A US intergroup pilot trial (NCT03739814) led by the Alliance Cooperative Group treated older patients with newly diagnosed CD22-positive B-ALL with IO for 1 to 3 cycles, depending on response. Those without cytoreduction received blinatumomab. Patients who achieved a CR to IO received 2 to 3 more cycles of blinatumomab. Twenty-three patients with a median age of 71 years were treated, and the cumulative CR rate was 97%. With a median follow-up of 22 months, the 1-year event-free survival (EFS) and OS rates were 75% and 84%, respectively.13

The phase 2, single-arm D-ALBA trial (NCT02744768) combined dasatinib (Sprycel) and blinatumomab for patients with newly diagnosed Ph-positive B-ALL, and 98% of the 63 patients enrolled achieved a CR.14 A 60% molecular response was achieved in patients after dasatinib induction and 2 cycles of blinatumomab.14

At a median follow-up of 18 months, the OS rate was 95% and the DFS rate was 88%.14 Long-term follow-up at a median of 53 months was recently reported and showed DFS and OS rates of 76% and 81%, respectively.15

The University of Texas MD Anderson Cancer Center has combined ponatinib (Iclusig) with blinatumomab (up to 5 cycles) and achieved a CR in 93% of 28 patients.

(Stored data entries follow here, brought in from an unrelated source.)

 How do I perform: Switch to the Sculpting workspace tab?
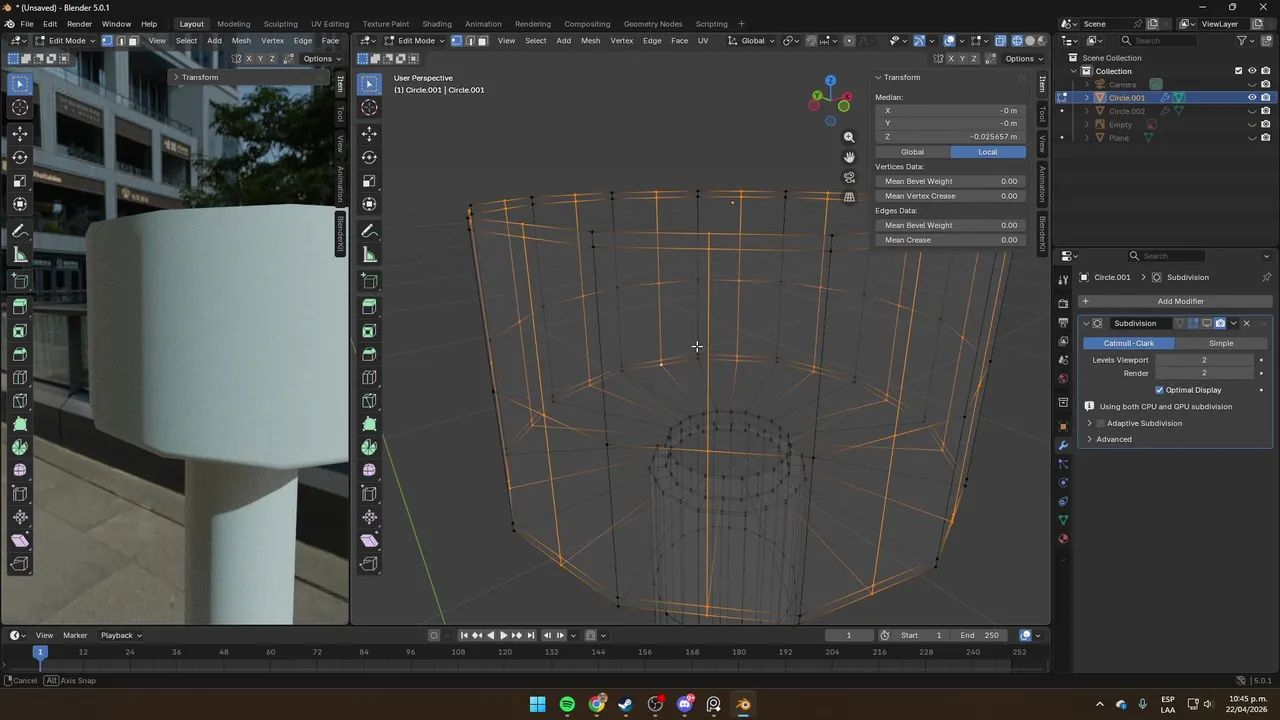280,24
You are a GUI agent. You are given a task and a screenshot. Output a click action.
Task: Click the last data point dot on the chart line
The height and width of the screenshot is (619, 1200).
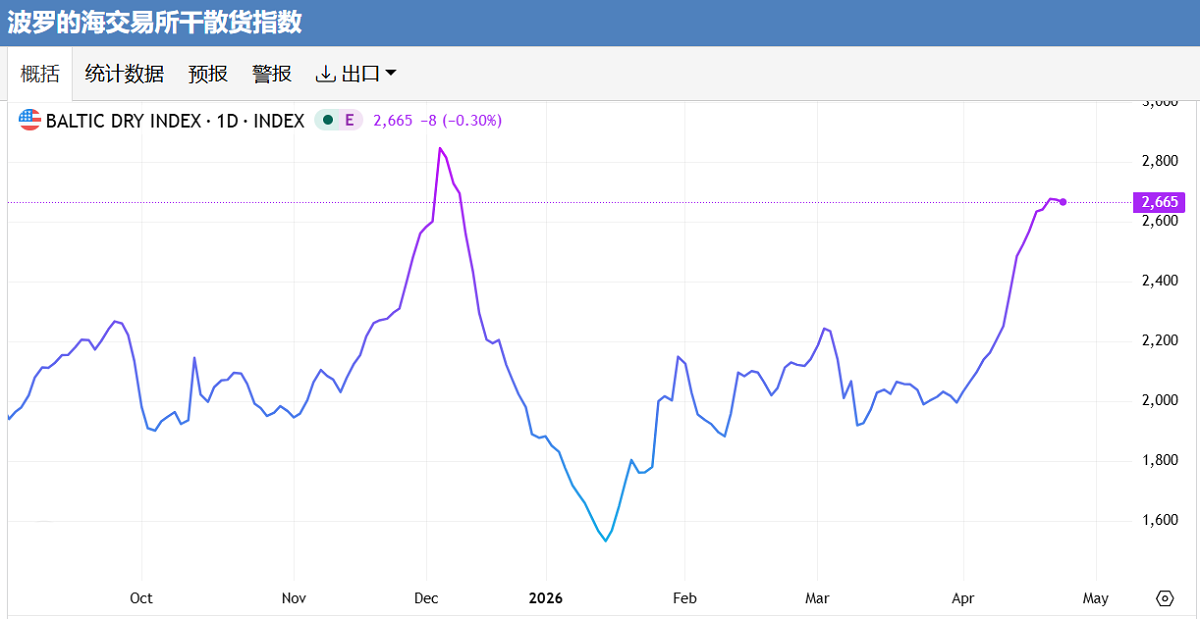[x=1062, y=202]
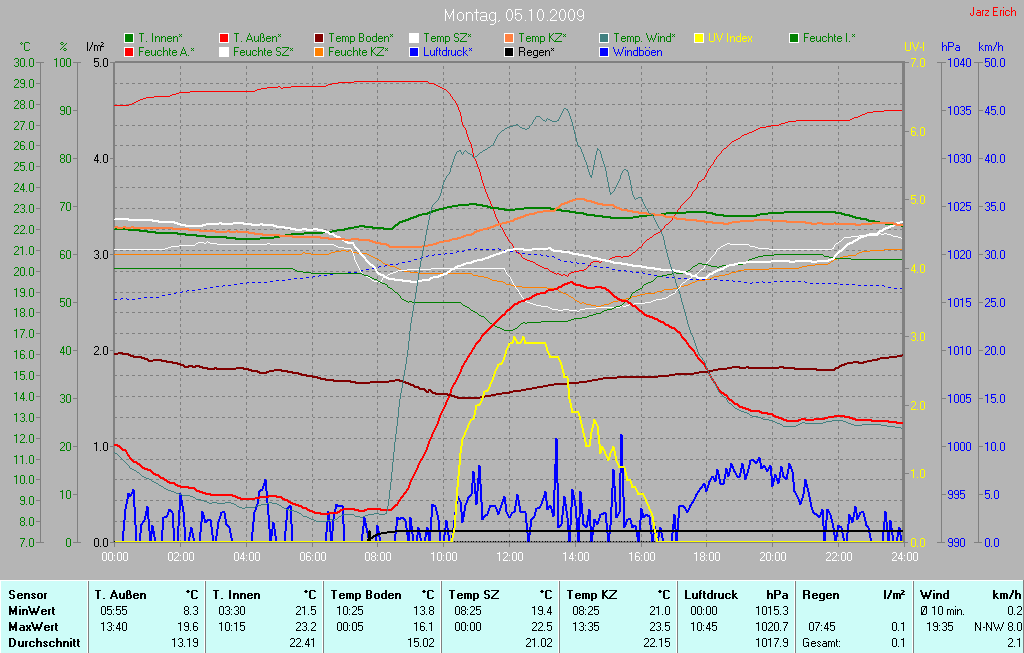1024x653 pixels.
Task: Click the black Regen legend square
Action: [x=509, y=51]
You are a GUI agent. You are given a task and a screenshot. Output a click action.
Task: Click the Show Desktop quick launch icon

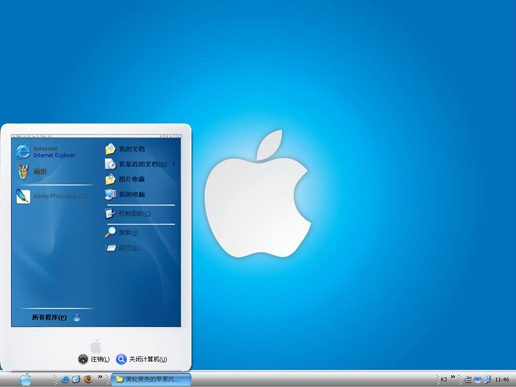[76, 379]
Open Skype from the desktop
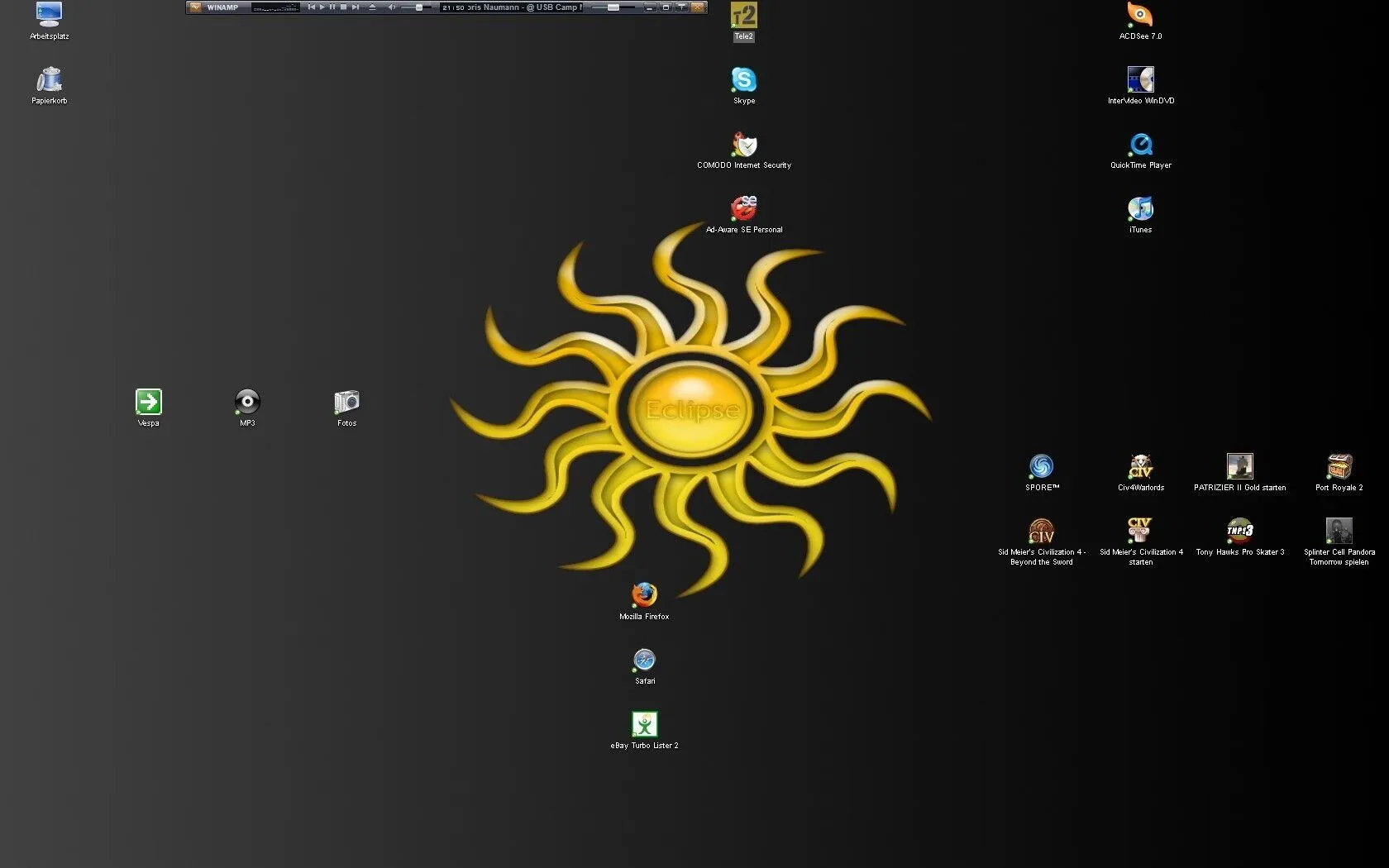 (743, 80)
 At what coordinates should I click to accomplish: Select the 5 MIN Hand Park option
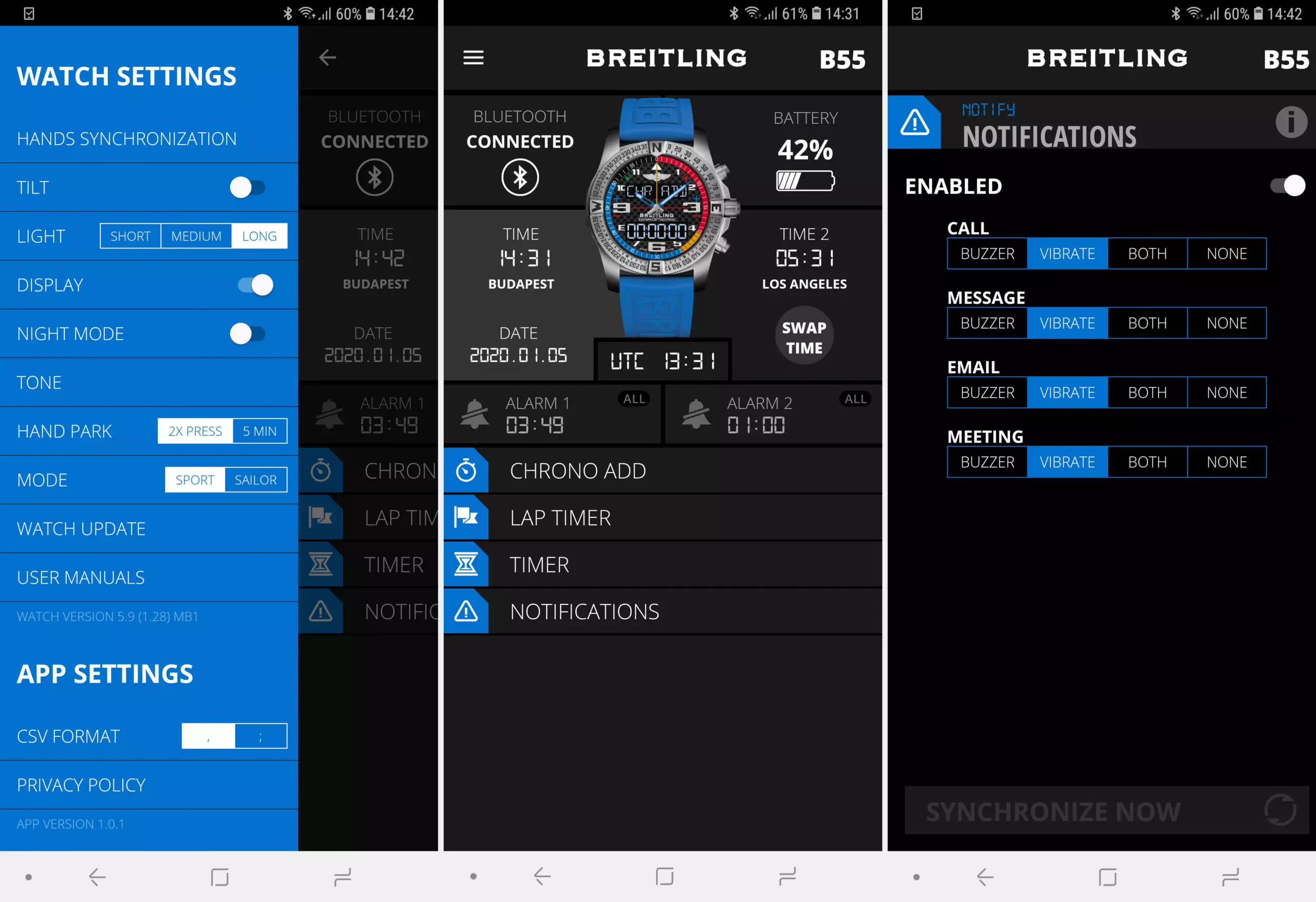(x=259, y=431)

Eighty-seven percent of patients achieved a complete molecular response at any point during the study. The estimated EFS and OS are 95% and 95%, respectively.16 In addition, the United States intergroup is currently conducting a phase 3 randomized trial (NCT04530565) of dasatinib or ponatinib (investigator choice) with hyper-CVAD or blinatumomab in patients aged 18 to 70 years with newly diagnosed Ph-positive ALL. The results are eagerly awaited. In conclusion, the addition of immunotherapeutic agents to frontline therapy of B-ALL has been shown to improve survival in phase 2 and 3 clinical trials. Earlier introduction of these agents into therapy will likely improve outcomes further, and early studies suggest that these agents could likely replace or significantly reduce the use of chemotherapy, lessen toxicity, and improve outcomes. The addition of CAR T-cell therapy in the frontline setting has the potential to enhance responses even further.